Why Twitter is leading brands astray

The demographic information marketers rely upon for effective targeting and measurement are demonstrably inaccurate, says the head of social insight at OgilvyOne.

Why Twitter is leading brands astray

These days, the spotlight is on Twitter in a big way. In a dizzying two weeks they have announced the appointment of new chief executive Jack Dorsey, the launch of Moments, 8 per cent staff layoffs and signalled an aggressive push to commercialise the platform.

But as the micro-blogging portal starts its reinvention, they should also look at fixing the basics. Because at this moment, the fundamental demographic information marketers rely upon for effective targeting and measurement are demonstrably inaccurate and that’s a problem. Let me explain.

On other social platforms, such as Facebook and LinkedIn, users are asked to input some basic demographic information, including age and gender. While still subject to user errors and unreliability, such data tends to be highly accurate and marketers achieve good results.

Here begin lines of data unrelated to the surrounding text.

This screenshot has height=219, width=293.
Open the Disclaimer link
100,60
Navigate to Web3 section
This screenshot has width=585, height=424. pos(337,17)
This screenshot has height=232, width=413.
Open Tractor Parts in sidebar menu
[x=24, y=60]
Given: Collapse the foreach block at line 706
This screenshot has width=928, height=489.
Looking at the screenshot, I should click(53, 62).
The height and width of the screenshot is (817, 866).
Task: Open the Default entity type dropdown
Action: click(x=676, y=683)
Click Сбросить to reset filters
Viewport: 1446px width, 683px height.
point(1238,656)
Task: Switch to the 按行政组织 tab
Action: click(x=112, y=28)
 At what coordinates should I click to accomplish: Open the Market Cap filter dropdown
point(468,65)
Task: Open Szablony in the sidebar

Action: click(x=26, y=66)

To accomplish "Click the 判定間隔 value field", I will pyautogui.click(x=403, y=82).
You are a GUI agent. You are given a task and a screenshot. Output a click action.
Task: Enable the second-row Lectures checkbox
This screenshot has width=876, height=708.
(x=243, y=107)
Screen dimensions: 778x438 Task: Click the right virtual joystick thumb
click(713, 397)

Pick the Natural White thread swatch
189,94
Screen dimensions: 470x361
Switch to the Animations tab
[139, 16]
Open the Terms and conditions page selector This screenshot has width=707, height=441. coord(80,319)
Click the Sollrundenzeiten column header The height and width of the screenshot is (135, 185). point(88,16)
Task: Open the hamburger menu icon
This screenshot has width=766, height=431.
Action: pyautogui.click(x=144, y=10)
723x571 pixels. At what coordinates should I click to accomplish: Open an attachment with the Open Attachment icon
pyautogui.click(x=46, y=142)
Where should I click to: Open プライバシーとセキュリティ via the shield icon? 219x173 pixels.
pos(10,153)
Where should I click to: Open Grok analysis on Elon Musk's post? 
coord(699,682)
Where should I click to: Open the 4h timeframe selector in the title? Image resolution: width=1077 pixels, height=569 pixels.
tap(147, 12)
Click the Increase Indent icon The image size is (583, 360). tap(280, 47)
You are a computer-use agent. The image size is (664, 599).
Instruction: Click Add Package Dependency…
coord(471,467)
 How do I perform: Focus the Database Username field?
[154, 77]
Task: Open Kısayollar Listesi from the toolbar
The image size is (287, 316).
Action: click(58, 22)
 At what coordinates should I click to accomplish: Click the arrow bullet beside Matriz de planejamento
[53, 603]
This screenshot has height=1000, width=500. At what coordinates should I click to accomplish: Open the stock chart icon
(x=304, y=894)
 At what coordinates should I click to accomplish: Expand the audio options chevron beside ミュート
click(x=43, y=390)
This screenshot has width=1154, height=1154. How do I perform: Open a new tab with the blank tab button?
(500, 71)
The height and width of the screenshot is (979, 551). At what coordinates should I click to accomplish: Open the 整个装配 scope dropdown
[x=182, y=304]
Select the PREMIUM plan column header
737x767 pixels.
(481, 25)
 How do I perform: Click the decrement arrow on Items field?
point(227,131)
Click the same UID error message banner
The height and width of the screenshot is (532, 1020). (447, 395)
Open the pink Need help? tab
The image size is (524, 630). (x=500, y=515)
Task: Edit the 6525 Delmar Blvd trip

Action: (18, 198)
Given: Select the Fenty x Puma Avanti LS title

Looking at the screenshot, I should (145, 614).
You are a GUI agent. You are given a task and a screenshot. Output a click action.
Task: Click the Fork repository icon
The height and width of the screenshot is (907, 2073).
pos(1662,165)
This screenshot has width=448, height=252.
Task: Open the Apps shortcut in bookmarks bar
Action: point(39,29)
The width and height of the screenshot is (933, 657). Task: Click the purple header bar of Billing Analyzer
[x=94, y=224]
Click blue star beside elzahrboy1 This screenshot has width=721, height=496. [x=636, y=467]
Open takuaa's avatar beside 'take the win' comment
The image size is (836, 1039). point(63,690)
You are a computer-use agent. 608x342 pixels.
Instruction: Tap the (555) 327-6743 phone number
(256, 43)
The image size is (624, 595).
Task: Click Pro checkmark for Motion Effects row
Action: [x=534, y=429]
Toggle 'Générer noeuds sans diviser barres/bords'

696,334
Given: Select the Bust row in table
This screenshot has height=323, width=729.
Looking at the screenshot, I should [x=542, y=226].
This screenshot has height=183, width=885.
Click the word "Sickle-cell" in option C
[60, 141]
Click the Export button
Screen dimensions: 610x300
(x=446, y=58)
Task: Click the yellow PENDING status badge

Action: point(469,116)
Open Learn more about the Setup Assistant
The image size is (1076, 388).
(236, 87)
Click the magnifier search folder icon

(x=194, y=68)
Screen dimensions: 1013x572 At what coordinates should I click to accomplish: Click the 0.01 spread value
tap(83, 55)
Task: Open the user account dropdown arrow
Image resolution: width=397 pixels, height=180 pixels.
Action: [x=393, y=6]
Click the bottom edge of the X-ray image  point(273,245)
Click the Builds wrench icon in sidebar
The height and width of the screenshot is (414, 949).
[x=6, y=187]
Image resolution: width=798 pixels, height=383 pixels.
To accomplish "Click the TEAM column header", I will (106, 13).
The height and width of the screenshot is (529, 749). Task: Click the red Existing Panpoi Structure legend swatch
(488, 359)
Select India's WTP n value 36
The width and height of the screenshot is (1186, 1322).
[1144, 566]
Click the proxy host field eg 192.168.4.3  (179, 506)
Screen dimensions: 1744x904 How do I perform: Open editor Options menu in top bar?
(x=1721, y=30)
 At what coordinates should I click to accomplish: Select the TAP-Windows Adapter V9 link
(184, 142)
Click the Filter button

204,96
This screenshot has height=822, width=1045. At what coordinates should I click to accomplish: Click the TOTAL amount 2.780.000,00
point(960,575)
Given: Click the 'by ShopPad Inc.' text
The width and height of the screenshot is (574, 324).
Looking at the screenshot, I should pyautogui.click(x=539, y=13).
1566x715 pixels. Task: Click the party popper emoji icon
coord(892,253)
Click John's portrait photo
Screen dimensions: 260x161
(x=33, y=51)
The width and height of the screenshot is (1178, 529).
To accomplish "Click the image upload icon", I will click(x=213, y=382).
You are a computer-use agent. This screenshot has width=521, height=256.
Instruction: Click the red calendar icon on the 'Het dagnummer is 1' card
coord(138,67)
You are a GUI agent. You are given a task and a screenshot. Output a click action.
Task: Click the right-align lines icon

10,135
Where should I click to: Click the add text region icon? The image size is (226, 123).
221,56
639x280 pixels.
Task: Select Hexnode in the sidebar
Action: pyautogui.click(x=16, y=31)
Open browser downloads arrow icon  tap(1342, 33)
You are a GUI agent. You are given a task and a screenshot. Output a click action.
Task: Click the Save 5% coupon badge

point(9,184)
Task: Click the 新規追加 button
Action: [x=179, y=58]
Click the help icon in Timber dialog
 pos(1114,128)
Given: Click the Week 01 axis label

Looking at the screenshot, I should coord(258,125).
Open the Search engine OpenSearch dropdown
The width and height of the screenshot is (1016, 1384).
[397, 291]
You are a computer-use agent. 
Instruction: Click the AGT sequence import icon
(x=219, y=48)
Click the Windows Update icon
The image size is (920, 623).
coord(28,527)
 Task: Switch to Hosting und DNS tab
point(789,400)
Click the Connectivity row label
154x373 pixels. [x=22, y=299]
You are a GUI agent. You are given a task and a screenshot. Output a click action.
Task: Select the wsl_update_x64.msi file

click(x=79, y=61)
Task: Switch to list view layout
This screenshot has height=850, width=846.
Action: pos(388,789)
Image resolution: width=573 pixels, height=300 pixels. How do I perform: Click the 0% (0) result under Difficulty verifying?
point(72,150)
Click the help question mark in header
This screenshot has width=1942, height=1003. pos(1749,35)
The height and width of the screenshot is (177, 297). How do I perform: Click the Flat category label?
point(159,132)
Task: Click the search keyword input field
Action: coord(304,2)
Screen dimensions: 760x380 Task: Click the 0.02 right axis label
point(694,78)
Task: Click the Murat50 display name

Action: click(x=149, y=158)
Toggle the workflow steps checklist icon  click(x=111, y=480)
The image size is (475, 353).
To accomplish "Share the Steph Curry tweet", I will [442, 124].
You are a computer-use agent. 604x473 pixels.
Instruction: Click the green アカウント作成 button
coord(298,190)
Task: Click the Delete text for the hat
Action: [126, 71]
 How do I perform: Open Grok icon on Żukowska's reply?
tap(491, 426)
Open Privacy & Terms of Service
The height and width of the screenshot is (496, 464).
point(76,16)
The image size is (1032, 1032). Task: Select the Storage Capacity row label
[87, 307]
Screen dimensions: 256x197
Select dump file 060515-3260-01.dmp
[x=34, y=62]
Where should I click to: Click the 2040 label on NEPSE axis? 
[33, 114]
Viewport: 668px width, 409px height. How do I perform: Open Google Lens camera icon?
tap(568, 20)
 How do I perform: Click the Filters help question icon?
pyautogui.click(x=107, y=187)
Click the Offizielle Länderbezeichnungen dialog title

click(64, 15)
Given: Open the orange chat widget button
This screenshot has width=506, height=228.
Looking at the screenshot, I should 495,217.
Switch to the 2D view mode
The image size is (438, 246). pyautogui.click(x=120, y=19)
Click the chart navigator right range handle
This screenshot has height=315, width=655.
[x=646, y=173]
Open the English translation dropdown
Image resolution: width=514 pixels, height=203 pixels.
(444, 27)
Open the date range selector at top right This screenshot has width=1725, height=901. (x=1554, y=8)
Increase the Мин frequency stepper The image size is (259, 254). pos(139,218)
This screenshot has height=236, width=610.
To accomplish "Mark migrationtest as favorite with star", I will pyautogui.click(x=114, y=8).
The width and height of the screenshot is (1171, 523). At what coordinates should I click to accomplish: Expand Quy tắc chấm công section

Twitter users, however, are never asked to disclose basic demographic data such as gender or age. The demographic data that feed owners can see showing a detailed breakdown of their followers’ gender, age, and even income levels – is all derived from algorithms designed to interpret this data based on behaviour and interest cues.

Unfortunately, when I put them to the test, these algorithms seemed to work very poorly.

At that time, Twitter was reporting that my follower base of just over 2,100 people was skewed 69 per cent male to 31 per cent female. I found this surprising, so I downloaded a follower list and spent some time manually coding them according to perceived gender (as visible from their user names, profile pics and bio data).

For about 11 per cent of my followers, it wasn’t possible to glean gender from this information. A further 17 per cent of feeds were organisations, media entities, or single purpose accounts (eg the marvellous @big_ben_clock).

That meant that about 39 per cent of my followers were visibly female and 33 per cent identified as male – wildly different than Twitter predicted.

For the record, I am not the only one, others have also looked at this information and found a similar skew, and in the same direction – women seem to be systematically undercounted. 

We can only assume that age and income data is even more inaccurate. In fact, although a hefty majority (84 per cent) of users have included a location in their settings, on 10.3 per cent have enabled geolocation. And a miniscule number (0.45 per cent) of Twitter users ever disclose their age via the platform.

Why does this matter?

Well, firstly, Twitter is massively over-represented in the planning process for social media, because its open platform makes it extremely attractive as an insight tool for consumer engagement.

Agencies and brands commonly use it to understand consumer expectations and behaviour. My Social Insight team here at OgilvyOne have found that the right social insight at an early stage can inform every aspect of brand planning.

But since most of the social listening tools work with Twitter’s own data as a baseline, we typically have to discount this information as a planning tool.

Less careful users could get themselves into trouble in this way – creating exaggeratedly feminised campaigns, for instance, to attract female customers who may have been there all along. Or leaving female customers out of your planning altogether based on a false belief that they don’t engage with you on the platform. 

So, until Twitter gets its house in order, how can brands better understand the demographics of the social conversation there?

It should focus on behavioural and interest based data, rather than using these dubious demographics – Twitter’s strength is in its ability to pinpoint people according to what they say and who they follow, and that’s actually a richer and more insightful data set than raw demographics anyway.

Earlier this year, we conducted an extensive review of conversations about baby feeding for a baby-focussed brand, and we found that about 80 per cent of those conversations were conducted by mums, but it would have been a great shame to lose the 20 per cent of dads within that data. 

Secondly, although Twitter offers a target by gender ad product – you might want to avoid using it if possible. 

Finally, when it comes time to measure and report the success of your campaign, remember your analytics and social listening tools likely use the same Twitter algorithms to record demographics – so ask some hard question about any claims of performance by specific age groups, genders or income levels, and definitely do some sampling to validate this data if it’s important to you.

Mainly, just maintain an appropriate degree of scepticism, and don’t assume because a measurement seems intuitively "easy" that it will be accurate or useful.